Question

A velocity selector uses a 60 -mT magnetic field perpendicular to a 24 -kN/C electric field. At what speed will charged particles pass through the selector un deflected?

Answer

**step1** Understanding the problem

The problem describes a velocity selector, a device designed to allow only charged particles with a specific speed to pass through undeflected. This occurs when the electric force acting on the particle is perfectly balanced by the magnetic force acting on the particle.

**step2** Identifying the given information

We are provided with the following information:
The strength of the magnetic field (B) is 60 millitesla (mT).
The strength of the electric field (E) is 24 kilonewtons per Coulomb (kN/C).

**step3** Converting units to standard forms

To ensure our calculation is accurate and uses standard scientific units, we convert the given values:
The magnetic field (B) of 60 mT is equivalent to $$60 \times \frac{1}{1000}$$ Tesla (T). So, B = 0.060 T.
The electric field (E) of 24 kN/C is equivalent to $$24 \times 1000$$ Newtons per Coulomb (N/C). So, E = 24000 N/C.

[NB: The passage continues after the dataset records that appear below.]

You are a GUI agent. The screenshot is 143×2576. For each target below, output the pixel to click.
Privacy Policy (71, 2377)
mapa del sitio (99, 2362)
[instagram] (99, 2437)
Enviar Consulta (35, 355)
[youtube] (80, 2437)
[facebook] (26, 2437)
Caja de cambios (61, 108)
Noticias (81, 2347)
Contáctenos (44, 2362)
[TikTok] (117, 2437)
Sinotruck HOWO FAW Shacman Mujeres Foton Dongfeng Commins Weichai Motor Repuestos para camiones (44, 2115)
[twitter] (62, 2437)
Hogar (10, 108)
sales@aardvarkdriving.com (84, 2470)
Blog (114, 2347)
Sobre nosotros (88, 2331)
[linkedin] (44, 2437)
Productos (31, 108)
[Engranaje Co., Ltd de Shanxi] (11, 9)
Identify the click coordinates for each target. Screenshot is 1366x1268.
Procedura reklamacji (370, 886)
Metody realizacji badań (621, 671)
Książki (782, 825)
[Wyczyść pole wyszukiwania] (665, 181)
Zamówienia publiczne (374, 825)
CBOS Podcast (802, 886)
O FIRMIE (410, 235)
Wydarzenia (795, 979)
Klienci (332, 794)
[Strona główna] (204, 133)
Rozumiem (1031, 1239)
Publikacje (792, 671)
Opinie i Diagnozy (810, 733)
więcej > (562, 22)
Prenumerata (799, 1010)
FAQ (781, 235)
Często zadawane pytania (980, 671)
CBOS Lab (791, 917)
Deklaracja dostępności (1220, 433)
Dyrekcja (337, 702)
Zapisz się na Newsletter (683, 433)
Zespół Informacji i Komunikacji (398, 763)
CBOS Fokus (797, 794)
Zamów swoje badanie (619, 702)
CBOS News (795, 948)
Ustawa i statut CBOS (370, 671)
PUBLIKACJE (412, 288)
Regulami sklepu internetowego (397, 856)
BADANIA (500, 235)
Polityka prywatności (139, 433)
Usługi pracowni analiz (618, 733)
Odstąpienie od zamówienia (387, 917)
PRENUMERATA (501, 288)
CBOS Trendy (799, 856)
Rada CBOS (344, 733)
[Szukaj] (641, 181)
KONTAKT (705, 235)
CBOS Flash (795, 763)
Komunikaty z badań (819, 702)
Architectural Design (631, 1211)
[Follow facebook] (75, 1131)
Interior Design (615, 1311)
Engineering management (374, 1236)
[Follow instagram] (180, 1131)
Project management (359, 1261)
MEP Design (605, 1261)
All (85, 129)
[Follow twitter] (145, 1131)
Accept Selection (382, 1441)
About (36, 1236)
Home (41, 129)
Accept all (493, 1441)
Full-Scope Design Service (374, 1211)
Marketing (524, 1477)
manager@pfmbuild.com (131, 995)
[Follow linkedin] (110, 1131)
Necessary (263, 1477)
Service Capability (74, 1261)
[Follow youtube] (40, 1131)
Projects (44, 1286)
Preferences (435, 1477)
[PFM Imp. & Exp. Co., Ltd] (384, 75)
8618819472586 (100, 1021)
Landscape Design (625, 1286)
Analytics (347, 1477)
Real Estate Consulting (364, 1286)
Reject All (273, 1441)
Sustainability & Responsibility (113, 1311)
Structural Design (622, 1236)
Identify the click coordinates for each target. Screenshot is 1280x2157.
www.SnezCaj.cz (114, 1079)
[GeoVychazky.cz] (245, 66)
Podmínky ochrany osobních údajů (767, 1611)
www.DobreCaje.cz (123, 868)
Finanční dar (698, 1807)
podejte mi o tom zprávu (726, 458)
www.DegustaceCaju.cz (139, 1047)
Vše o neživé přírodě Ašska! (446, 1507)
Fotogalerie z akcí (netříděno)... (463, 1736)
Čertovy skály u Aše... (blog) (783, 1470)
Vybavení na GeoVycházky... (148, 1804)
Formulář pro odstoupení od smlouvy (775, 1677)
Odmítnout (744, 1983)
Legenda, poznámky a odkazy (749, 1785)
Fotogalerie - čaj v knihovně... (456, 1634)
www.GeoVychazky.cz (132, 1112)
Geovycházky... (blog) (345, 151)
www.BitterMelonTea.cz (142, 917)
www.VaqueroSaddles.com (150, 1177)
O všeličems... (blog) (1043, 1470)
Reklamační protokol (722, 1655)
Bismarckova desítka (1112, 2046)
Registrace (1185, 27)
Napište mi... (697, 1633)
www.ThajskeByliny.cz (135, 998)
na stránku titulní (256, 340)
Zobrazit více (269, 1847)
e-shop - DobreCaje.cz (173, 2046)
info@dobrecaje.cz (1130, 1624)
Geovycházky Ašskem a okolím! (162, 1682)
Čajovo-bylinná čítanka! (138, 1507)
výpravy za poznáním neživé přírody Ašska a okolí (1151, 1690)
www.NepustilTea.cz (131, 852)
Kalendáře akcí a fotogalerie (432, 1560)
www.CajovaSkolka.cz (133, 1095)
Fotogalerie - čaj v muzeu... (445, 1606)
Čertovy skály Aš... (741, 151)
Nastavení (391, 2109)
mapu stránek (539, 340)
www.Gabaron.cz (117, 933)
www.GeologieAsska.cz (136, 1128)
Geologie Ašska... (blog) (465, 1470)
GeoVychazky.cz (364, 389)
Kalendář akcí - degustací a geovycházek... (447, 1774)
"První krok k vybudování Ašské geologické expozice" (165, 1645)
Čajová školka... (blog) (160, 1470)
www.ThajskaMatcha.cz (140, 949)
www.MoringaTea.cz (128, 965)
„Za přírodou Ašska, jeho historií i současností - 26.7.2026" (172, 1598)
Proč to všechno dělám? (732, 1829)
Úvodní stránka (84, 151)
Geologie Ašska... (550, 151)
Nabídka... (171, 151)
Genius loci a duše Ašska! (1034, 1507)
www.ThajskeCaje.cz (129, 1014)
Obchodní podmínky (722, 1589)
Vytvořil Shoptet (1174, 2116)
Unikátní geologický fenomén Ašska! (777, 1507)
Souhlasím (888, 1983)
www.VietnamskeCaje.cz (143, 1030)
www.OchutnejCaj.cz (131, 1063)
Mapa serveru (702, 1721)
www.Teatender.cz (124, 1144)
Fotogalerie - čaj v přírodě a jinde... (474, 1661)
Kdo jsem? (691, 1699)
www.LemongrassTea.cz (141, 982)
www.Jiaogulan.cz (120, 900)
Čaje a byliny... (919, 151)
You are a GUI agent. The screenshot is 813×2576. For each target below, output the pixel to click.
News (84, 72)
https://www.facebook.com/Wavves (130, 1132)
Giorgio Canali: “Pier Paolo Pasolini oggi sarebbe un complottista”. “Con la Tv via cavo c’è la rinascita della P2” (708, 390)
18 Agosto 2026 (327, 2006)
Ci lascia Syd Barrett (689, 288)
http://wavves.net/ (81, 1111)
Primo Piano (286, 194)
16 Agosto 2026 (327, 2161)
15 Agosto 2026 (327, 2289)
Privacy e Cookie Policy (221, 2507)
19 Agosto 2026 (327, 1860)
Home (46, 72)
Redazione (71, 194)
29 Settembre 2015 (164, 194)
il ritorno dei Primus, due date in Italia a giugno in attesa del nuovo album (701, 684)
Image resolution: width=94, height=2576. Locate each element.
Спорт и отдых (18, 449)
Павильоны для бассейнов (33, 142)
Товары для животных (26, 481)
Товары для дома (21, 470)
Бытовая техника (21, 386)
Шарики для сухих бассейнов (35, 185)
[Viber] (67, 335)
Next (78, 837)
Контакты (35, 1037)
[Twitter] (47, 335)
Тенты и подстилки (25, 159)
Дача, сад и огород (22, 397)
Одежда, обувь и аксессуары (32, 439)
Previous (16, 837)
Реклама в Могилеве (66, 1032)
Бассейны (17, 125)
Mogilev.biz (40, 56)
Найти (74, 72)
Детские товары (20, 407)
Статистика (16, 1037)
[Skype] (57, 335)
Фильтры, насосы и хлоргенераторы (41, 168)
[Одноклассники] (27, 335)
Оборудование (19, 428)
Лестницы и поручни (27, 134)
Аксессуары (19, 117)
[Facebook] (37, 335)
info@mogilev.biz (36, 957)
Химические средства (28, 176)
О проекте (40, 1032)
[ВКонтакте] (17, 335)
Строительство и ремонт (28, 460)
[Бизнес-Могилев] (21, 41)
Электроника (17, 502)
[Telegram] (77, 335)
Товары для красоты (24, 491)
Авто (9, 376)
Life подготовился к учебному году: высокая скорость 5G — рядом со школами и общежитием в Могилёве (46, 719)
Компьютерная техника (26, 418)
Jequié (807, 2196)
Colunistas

**step4** Establishing the principle for undeflected motion

For a charged particle to pass through the velocity selector without changing its direction (undeflected), the electric force pushing it in one direction must be exactly equal and opposite to the magnetic force pushing it in the other direction.
The electric force depends on the electric field strength and the charge of the particle.
The magnetic force depends on the magnetic field strength, the speed of the particle, and the charge of the particle.
When these two forces are equal, the charge of the particle is a common factor on both sides of the balance and effectively cancels out.
This means that for undeflected motion, the Electric Field Strength must be equal to the product of the particle's Speed and the Magnetic Field Strength.
Expressed as a relationship, this is: Electric Field Strength = Speed $$\times$$ Magnetic Field Strength.

**step5** Calculating the speed of the particles

From the relationship established in the previous step, to find the speed at which particles will pass undeflected, we can rearrange the relationship to isolate Speed:
Speed = Electric Field Strength $$\div$$ Magnetic Field Strength
Now, we substitute the converted values:
Electric Field Strength (E) = 24000 N/C
Magnetic Field Strength (B) = 0.060 T
Speed = $$24000 \text{ N/C} \div 0.060 \text{ T}$$
Speed = $$400000 \text{ m/s}$$
Therefore, charged particles will pass through the selector undeflected at a speed of 400,000 meters per second.